We expand the numerator by multiplying the two binomials. This involves applying the distributive property (FOIL method).

$$\text{Numerator} = (a-b)^2 + (a-b)(a+b)\tan^2 \phi + (a+b)(a-b)\tan^2 \theta + (a+b)^2 \tan^2 \theta \tan^2 \phi$$

Factor out common terms for $$\tan^2 \theta$$ and $$\tan^2 \phi$$:

$$\text{Numerator} = (a-b)^2 + (a-b)(a+b)(\tan^2 \theta + \tan^2 \phi) + (a+b)^2 \tan^2 \theta \tan^2 \phi$$

**step5 Apply the given condition to simplify the numerator**

The problem provides the condition $$\tan \theta \tan \phi=\sqrt{\frac{a-b}{a+b}}$$. We square both sides to get $$\tan^2 \theta \tan^2 \phi = \frac{a-b}{a+b}$$. We substitute this into the numerator expression.

$$\text{Numerator} = (a-b)^2 + (a-b)(a+b)(\tan^2 \theta + \tan^2 \phi) + (a+b)^2 \left(\frac{a-b}{a+b}\right)$$

Simplify the last term and factor out $$(a-b)$$ from all terms:

$$\text{Numerator} = (a-b)^2 + (a-b)(a+b)(\tan^2 \theta + \tan^2 \phi) + (a-b)(a+b)$$

$$\text{Numerator} = (a-b) \left[ (a-b) + (a+b)(\tan^2 \theta + \tan^2 \phi) + (a+b) \right]$$

Further simplify the terms inside the square brackets:

$$\text{Numerator} = (a-b) \left[ (a-b+a+b) + (a+b)(\tan^2 \theta + \tan^2 \phi) \right]$$

$$\text{Numerator} = (a-b) \left[ 2a + (a+b)(\tan^2 \theta + \tan^2 \phi) \right]$$

**step6 Expand and simplify the denominator**

Now we expand the denominator and use the given condition to simplify it.

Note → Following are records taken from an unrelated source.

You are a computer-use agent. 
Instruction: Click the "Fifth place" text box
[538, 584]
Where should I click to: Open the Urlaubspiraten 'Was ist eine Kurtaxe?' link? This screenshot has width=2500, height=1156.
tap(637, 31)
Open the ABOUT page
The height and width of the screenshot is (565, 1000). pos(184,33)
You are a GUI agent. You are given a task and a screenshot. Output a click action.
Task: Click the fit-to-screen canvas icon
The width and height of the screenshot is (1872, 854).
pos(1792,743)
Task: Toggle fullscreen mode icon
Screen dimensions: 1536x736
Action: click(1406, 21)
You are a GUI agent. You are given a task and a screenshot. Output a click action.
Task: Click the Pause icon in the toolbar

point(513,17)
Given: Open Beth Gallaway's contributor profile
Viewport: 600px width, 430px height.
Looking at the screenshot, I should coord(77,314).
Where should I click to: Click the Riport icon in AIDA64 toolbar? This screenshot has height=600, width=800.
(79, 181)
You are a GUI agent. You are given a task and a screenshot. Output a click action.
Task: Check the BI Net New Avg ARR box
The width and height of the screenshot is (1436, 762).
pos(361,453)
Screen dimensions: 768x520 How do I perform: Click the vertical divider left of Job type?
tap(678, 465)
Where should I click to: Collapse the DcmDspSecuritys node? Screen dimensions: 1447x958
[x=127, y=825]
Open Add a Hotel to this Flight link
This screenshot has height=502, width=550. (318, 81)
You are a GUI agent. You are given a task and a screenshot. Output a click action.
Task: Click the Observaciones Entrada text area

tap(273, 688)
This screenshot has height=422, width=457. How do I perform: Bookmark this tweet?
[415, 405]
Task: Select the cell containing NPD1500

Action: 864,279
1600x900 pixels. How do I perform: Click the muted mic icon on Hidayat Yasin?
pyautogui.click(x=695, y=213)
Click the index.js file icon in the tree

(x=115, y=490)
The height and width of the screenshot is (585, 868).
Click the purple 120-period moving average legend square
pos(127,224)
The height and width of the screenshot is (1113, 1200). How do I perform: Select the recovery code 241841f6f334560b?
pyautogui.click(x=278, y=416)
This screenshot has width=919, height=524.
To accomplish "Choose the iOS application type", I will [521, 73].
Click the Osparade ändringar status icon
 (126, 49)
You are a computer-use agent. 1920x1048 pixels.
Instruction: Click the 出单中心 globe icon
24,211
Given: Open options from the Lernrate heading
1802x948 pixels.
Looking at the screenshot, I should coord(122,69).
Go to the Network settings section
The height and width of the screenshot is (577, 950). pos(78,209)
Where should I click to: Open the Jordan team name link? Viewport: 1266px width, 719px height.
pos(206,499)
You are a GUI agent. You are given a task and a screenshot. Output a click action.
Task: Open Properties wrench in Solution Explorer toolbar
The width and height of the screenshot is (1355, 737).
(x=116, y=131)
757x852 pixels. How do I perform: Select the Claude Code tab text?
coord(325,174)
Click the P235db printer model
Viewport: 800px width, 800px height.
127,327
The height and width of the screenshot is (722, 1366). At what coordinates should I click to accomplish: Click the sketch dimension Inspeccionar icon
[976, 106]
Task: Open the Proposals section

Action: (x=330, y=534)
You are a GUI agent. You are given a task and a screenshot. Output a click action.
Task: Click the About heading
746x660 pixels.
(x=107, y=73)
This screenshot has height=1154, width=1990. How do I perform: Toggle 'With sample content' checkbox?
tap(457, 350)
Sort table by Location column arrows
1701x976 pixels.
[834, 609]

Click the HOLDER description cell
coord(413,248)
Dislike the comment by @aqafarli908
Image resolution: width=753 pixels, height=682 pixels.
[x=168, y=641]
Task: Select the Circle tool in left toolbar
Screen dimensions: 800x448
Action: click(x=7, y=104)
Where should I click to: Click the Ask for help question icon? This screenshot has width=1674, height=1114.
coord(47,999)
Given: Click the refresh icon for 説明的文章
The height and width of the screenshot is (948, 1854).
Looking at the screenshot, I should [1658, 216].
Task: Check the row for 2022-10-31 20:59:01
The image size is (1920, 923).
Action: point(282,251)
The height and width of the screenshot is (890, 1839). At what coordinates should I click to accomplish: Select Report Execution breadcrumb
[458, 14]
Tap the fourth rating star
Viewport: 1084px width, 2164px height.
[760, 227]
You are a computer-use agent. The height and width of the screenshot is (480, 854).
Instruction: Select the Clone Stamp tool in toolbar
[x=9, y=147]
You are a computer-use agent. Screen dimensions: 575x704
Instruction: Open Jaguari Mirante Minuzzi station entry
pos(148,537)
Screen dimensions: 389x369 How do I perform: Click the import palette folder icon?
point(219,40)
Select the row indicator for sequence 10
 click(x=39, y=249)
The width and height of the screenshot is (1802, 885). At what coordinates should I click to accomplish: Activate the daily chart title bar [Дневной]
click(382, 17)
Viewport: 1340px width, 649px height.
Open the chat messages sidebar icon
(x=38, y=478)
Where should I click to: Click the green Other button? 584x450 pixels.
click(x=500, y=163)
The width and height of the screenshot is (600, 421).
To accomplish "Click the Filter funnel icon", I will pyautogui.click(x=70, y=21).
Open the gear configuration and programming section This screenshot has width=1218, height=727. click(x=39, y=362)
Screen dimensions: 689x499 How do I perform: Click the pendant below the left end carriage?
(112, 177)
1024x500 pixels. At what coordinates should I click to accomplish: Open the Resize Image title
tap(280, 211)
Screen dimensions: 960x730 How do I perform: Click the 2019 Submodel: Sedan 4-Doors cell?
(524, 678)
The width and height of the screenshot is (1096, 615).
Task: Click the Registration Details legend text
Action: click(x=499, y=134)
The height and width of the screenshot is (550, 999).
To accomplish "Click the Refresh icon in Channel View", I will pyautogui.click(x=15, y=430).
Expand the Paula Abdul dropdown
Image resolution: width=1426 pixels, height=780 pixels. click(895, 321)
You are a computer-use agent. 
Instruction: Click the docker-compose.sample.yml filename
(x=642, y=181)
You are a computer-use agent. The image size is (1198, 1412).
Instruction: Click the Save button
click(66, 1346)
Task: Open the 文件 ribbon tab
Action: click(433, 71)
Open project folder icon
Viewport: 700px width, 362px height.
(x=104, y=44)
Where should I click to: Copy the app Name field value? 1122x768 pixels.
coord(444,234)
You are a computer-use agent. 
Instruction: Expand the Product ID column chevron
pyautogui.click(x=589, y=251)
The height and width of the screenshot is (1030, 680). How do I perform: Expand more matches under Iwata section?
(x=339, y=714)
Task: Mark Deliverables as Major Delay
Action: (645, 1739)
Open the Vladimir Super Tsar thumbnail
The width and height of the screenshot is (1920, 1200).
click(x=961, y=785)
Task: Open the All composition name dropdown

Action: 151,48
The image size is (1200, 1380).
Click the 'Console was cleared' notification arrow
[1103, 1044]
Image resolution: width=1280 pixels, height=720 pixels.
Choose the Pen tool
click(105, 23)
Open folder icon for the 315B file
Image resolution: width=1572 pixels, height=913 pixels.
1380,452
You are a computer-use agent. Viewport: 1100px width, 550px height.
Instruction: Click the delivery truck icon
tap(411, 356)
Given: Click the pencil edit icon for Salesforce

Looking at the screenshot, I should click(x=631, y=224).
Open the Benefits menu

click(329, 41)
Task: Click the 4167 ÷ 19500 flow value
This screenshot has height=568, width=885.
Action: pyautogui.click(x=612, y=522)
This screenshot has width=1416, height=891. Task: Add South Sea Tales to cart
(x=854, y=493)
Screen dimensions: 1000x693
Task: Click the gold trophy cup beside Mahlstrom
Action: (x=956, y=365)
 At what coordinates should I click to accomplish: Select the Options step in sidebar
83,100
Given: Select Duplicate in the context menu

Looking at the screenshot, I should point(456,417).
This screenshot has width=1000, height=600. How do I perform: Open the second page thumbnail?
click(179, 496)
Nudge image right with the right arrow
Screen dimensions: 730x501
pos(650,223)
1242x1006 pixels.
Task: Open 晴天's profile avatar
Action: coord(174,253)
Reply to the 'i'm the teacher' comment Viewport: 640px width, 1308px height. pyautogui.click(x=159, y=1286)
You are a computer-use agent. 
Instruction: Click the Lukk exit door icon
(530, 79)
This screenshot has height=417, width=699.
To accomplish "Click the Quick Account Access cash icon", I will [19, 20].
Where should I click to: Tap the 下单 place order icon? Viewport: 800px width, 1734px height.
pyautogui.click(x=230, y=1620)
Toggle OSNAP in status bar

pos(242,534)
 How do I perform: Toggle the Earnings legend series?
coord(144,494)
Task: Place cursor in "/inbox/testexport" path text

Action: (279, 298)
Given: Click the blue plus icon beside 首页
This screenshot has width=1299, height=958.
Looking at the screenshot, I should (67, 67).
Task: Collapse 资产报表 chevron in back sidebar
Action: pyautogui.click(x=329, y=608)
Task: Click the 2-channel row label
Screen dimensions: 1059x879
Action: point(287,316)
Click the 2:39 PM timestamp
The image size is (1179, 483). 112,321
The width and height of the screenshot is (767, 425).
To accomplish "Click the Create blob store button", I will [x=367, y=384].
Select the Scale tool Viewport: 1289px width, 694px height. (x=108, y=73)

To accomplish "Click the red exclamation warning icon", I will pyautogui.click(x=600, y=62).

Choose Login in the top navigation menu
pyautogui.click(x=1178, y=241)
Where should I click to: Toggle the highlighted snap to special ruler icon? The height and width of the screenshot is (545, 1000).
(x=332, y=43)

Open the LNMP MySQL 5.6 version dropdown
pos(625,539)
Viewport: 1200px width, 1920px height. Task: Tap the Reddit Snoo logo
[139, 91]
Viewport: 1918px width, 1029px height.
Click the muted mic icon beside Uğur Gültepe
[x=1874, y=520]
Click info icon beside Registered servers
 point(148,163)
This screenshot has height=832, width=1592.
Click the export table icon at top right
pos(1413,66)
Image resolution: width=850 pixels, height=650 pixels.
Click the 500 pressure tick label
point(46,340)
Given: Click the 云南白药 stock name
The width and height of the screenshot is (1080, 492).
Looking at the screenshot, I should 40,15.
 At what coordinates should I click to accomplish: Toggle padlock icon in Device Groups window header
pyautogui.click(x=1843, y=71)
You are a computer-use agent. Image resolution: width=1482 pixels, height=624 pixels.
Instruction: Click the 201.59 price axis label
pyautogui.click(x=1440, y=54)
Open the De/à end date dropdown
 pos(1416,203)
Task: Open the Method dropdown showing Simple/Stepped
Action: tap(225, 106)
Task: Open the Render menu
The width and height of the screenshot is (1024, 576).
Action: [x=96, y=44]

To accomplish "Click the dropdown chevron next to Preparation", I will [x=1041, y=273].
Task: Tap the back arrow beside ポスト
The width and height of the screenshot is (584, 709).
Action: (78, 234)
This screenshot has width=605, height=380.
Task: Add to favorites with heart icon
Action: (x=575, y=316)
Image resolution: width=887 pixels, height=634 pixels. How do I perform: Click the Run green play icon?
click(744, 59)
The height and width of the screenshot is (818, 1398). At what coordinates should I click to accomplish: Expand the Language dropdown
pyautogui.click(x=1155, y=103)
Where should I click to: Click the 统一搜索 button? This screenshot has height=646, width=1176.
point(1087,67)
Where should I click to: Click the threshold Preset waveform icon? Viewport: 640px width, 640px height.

$$\text{Denominator} = (1+\tan^2 \theta)(1+\tan^2 \phi) = 1+\tan^2 \theta+\tan^2 \phi+\tan^2 \theta \tan^2 \phi$$

Substitute $$\tan^2 \theta \tan^2 \phi = \frac{a-b}{a+b}$$ into the denominator:

$$\text{Denominator} = 1 + \tan^2 \theta + \tan^2 \phi + \frac{a-b}{a+b}$$

To combine terms, find a common denominator:

$$\text{Denominator} = \frac{(a+b) + (a+b)(\tan^2 \theta + \tan^2 \phi) + (a-b)}{a+b}$$

Group the constant terms:

$$\text{Denominator} = \frac{(a+b+a-b) + (a+b)(\tan^2 \theta + \tan^2 \phi)}{a+b}$$

$$\text{Denominator} = \frac{2a + (a+b)(\tan^2 \theta + \tan^2 \phi)}{a+b}$$

**step7 Combine numerator and denominator to find the final expression**

Finally, we combine the simplified numerator and denominator. We will notice that a common factor can be cancelled out, leading to an expression independent of $$\theta$$ and $$\phi$$.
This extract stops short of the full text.